Moving on to the Python programs, begin by revising what we did in labs 3 and 4 and how the overall record linkage program is setup. Then open the module classification.py in a text editor and have a look at the function exactClassify() which we have provided, to see what the inputs and outputs for this function are. You can test this on some of the example data and see how it works. Once you understand how the classification function works and your are comfortable with what needs to be done, then implement the following three classification functions yourself (otherwise ask your tutor to explain how the exactClassify() function works):
1. Threshold based classification as discussed above.
2. Minimum threshold based classification as discussed above.
3. Weighted average based classification, which is similar to first function above, but you have to provide a vector of numerical weights (assumed to be non-negative) for the attributes in the similarity vector, and use a weighted average instead of the simple average. Think about how to normalise a weighted average such that it again will be in the 0 to 1 range.
As usual, once you have finished your implementation, please experiment by testing the different classification techniques on the different data sets. Note that the focus of this lab is not on the implementation only, but also about your understanding of how different classification techniques for record linkage work. This will be important for the upcoming Assignment 3 in the Data Wrangling course.
Some questions to explore are:
1. How many matches do you find with each classification technique for the same threshold value? 2. Do different thresholds have an effect on the number of matches?
3. How do different weights for the weighted average function influence the number of matches?
4. Are some of the results clearly wrong?

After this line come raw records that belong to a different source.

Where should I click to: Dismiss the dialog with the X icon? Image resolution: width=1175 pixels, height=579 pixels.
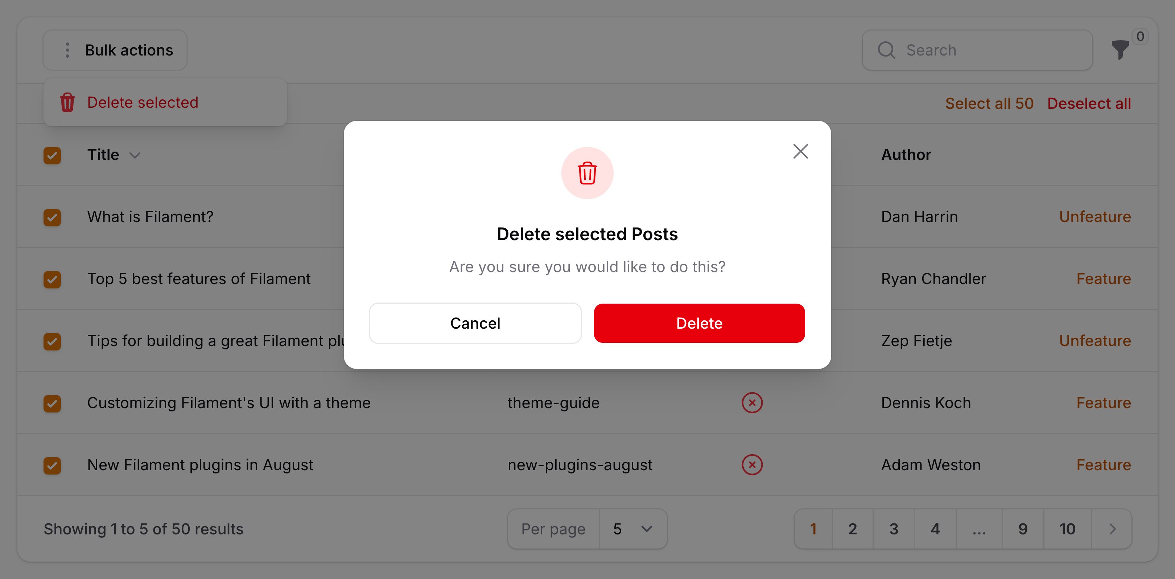[x=801, y=151]
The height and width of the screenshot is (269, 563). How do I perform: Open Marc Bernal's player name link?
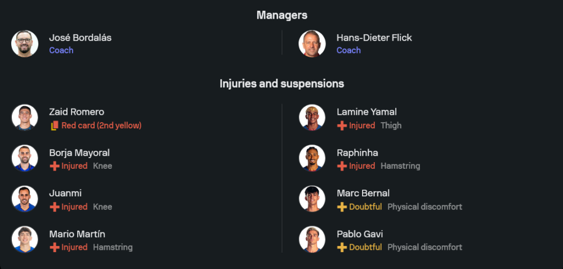pos(363,193)
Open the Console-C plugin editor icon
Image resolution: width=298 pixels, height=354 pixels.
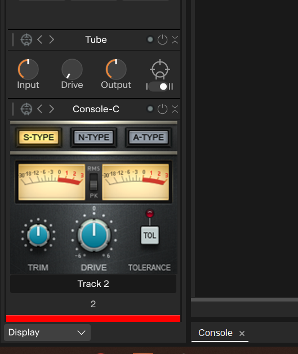click(x=26, y=109)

If you finish implementing the techniques above, the function supervisedMLClassify, implements a decision tree classifier (as covered in a data mining course), so please experiment with it and explore how it works.
You may also wish to modify the weights for the weighted average based classifier above, so that rather than manually assigning weights to the different attributes, you can make it related to the distribution of values. One possible weighting scheme is to calculate the weights for an attribute as log2|U| where |U| is the number of unique values in the attribute. For example, for gender |U| = 2 (resulting in a weight of 1.0), for month |U| = 12 (resulting in a weight of 3.58), and so on.
If you still have time then please feel free to look at any other binary classification technique that you are interested in. The Python library scikit-learn (sklearn) has implementations of many different machine learning classifiers and (in theory) any of them can be applied to record linkage. Please ask us if you would like some suggestions or advice to implement them.